RELAÇÃO MÉDICO X PACIENTE
 Um dos pontos cruciais desse estudo é, entender, basicamente, como se apresenta a relação entre médicos e pacientes, para então, podermos ter noção de como se dá os impactos aos médicos de uma morte neonatal.
 Mostra-se necessário, que o paciente reconheça seus direitos para que possa melhor se relacionar com seu médico, principalmente, porque, ser paciente não é algo fácil. De acordo com GAUDERER (1991) o paciente está exposto física e psicologicamente devido ao turbilhão de emoções que estão ocorrendo nesse momento e, muitas vezes projeta, as mesmas na figura do médico dificultando a relação.
 O sujeito doente quer uma explicação sobre a sua doença o que o remete à sua imortalidade e o desestabiliza emocionalmente. O papel do médico é, colaborar para o restabelecimento desse indivíduo, o que se dá através do conhecimento e da sua relação com o mesmo.
 "Sofre o paciente.

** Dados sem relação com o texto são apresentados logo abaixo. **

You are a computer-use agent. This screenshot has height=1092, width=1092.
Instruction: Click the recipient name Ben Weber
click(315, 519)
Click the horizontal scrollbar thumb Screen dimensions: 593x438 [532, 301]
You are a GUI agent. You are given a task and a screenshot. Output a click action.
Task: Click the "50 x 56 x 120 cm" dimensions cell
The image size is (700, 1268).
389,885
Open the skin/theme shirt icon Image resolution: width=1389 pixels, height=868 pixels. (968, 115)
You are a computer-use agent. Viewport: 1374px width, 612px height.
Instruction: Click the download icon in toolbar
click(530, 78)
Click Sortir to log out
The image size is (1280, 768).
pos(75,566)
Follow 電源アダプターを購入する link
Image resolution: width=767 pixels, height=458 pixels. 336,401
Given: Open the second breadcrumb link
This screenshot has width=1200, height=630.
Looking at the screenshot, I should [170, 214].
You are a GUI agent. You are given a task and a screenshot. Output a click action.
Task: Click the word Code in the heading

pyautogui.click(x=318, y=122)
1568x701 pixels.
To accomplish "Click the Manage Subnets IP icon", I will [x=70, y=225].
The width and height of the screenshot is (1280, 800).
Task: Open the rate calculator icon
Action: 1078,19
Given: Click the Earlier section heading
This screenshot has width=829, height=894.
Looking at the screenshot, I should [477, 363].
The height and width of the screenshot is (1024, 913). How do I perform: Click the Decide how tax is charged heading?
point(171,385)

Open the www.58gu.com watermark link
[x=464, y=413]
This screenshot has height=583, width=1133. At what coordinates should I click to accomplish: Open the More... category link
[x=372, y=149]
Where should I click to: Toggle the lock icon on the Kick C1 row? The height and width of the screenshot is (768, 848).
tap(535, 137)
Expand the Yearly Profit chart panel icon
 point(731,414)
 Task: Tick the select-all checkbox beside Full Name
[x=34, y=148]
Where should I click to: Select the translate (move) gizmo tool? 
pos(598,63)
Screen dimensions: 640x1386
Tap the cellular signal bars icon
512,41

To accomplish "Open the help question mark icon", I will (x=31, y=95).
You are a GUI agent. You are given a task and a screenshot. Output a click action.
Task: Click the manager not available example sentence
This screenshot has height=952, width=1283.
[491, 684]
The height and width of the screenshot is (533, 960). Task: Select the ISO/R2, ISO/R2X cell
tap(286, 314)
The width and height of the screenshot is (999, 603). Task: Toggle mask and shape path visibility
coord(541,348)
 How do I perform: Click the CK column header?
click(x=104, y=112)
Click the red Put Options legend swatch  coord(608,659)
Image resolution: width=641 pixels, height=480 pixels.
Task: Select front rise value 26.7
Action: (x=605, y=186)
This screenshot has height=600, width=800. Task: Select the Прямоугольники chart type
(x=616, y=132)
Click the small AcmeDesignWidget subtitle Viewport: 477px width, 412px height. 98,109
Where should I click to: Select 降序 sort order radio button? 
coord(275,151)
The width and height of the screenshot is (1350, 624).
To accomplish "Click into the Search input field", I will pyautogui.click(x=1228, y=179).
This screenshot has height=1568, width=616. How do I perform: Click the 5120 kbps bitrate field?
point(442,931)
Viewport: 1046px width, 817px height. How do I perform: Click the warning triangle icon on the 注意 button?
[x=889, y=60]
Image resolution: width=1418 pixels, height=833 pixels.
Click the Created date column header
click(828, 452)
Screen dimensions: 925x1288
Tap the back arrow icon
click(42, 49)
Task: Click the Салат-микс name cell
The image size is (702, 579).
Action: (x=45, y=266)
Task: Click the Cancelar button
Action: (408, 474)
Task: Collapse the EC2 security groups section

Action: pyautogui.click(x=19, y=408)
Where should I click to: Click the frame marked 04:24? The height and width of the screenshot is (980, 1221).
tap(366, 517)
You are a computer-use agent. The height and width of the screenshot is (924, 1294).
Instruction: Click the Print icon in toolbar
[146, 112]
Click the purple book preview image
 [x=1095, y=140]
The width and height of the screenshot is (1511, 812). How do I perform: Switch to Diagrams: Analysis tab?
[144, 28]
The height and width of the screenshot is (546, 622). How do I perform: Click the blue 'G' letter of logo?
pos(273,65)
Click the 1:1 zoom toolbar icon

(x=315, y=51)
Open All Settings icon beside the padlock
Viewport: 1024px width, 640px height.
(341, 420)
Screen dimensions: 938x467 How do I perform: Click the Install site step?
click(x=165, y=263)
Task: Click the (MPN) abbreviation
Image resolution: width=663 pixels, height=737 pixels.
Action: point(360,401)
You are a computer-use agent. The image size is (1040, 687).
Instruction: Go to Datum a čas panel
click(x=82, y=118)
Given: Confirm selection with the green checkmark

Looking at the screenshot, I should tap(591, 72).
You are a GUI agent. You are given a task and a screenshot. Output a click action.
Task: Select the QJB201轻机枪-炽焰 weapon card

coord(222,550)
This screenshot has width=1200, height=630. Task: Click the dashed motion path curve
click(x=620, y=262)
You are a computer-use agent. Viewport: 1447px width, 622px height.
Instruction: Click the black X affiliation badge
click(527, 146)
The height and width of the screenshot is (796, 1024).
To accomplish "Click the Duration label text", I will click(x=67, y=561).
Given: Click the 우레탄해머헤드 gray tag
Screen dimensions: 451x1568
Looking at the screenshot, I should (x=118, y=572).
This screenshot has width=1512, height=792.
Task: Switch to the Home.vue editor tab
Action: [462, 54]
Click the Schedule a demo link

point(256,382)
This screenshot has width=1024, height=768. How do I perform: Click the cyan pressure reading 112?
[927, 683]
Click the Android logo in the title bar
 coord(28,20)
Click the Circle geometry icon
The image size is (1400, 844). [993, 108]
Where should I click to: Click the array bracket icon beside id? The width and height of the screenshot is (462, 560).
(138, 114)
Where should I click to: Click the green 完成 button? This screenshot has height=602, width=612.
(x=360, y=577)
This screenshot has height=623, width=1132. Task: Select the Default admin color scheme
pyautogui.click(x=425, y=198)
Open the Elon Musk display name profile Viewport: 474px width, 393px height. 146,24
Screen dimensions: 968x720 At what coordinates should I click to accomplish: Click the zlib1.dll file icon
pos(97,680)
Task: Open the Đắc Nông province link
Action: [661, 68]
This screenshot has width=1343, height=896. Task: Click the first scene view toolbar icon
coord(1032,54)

Sofre também o médico por diagnosticar uma doença e transmitir uma realidade indesejável" (GAUDERER, 1991, p.15).
 O sofrimento ao qual nos referimos, é proporcional ao nível de envolvimento do médico com o seu paciente, o que justifica o distanciamento de muitos deles nas situações graves e irreversíveis.
 "É mais cômodo descrever, palpar, medir, manipular um corpo à partir do exterior, do que acolher uma linguagem e envolver-se numa participação, num diálogo ou num silêncio atencioso..." (SARANO, 1978, p.05).
 Tendo em vista a formação universitária dos médicos, é praticamente incabível aceitar um "não sei" diante de um quadro clínico Isso faz com que eles se apresentem de forma arrogante e autoritários na tentativa de impor o seu poder e ao mesmo tempo, de se defender da insegurança e da ignorância não aceita por eles mesmos.
 "Os médicos sempre procuram 'driblar' a morte e todas as possibilidades terapêuticas são usadas para 'enganá-la'" (GAUDERER, 1991, p. 90). Isso porque a medicina tem a função de salvar vidas. Aceitar a morte é, aceitar a própria impotência e fracasso, e essa limitação frustra e causa dor pessoal, alimentada, ainda mais, pelas cobranças da sociedade no sentido de não aceitar erros médicos.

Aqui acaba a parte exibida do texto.